**ACTION ITEM**
Copy the listing below in full, exactly.
⟨
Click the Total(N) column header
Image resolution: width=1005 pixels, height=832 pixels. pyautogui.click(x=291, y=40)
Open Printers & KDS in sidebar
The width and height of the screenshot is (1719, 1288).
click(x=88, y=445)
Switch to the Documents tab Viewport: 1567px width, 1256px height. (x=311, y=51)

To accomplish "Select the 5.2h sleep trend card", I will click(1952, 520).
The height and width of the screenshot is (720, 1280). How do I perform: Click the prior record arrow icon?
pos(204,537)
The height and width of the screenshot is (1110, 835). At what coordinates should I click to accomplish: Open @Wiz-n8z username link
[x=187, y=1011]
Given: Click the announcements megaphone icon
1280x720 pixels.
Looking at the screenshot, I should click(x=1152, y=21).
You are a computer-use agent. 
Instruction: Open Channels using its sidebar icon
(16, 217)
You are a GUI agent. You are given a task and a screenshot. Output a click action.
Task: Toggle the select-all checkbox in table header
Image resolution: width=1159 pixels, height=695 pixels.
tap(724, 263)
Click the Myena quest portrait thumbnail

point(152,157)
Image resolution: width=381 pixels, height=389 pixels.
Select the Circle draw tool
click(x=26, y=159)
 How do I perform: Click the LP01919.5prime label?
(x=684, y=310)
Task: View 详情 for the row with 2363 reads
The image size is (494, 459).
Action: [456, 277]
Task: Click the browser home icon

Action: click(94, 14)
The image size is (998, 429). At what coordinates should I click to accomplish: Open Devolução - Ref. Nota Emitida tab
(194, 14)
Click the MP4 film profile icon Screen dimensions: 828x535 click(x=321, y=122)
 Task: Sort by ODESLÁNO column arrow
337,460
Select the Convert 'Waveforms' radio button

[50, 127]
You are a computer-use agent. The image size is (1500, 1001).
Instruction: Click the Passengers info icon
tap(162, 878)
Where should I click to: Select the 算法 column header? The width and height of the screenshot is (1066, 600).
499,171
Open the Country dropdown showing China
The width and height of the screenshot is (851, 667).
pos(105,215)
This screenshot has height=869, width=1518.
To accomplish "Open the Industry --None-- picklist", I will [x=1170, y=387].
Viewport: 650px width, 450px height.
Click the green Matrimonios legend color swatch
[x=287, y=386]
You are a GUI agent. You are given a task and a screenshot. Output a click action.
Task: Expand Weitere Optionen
⟩
**EXERCISE ANSWER**
Click the Total(N) column header
Image resolution: width=1005 pixels, height=832 pixels. pyautogui.click(x=291, y=40)
Open Printers & KDS in sidebar
The width and height of the screenshot is (1719, 1288).
click(x=88, y=445)
Switch to the Documents tab Viewport: 1567px width, 1256px height. (x=311, y=51)

To accomplish "Select the 5.2h sleep trend card", I will click(1952, 520).
The height and width of the screenshot is (720, 1280). How do I perform: Click the prior record arrow icon?
pos(204,537)
The height and width of the screenshot is (1110, 835). At what coordinates should I click to accomplish: Open @Wiz-n8z username link
[x=187, y=1011]
Given: Click the announcements megaphone icon
1280x720 pixels.
Looking at the screenshot, I should click(x=1152, y=21).
You are a computer-use agent. 
Instruction: Open Channels using its sidebar icon
(16, 217)
You are a GUI agent. You are given a task and a screenshot. Output a click action.
Task: Toggle the select-all checkbox in table header
Image resolution: width=1159 pixels, height=695 pixels.
tap(724, 263)
Click the Myena quest portrait thumbnail

point(152,157)
Image resolution: width=381 pixels, height=389 pixels.
Select the Circle draw tool
click(x=26, y=159)
 How do I perform: Click the LP01919.5prime label?
(x=684, y=310)
Task: View 详情 for the row with 2363 reads
The image size is (494, 459).
Action: [456, 277]
Task: Click the browser home icon

Action: click(94, 14)
The image size is (998, 429). At what coordinates should I click to accomplish: Open Devolução - Ref. Nota Emitida tab
(194, 14)
Click the MP4 film profile icon Screen dimensions: 828x535 click(x=321, y=122)
 Task: Sort by ODESLÁNO column arrow
337,460
Select the Convert 'Waveforms' radio button

[50, 127]
You are a computer-use agent. The image size is (1500, 1001).
Instruction: Click the Passengers info icon
tap(162, 878)
Where should I click to: Select the 算法 column header? The width and height of the screenshot is (1066, 600).
499,171
Open the Country dropdown showing China
The width and height of the screenshot is (851, 667).
pos(105,215)
This screenshot has height=869, width=1518.
To accomplish "Open the Industry --None-- picklist", I will [x=1170, y=387].
Viewport: 650px width, 450px height.
Click the green Matrimonios legend color swatch
[x=287, y=386]
You are a GUI agent. You are given a task and a screenshot. Output a click action.
Task: Expand Weitere Optionen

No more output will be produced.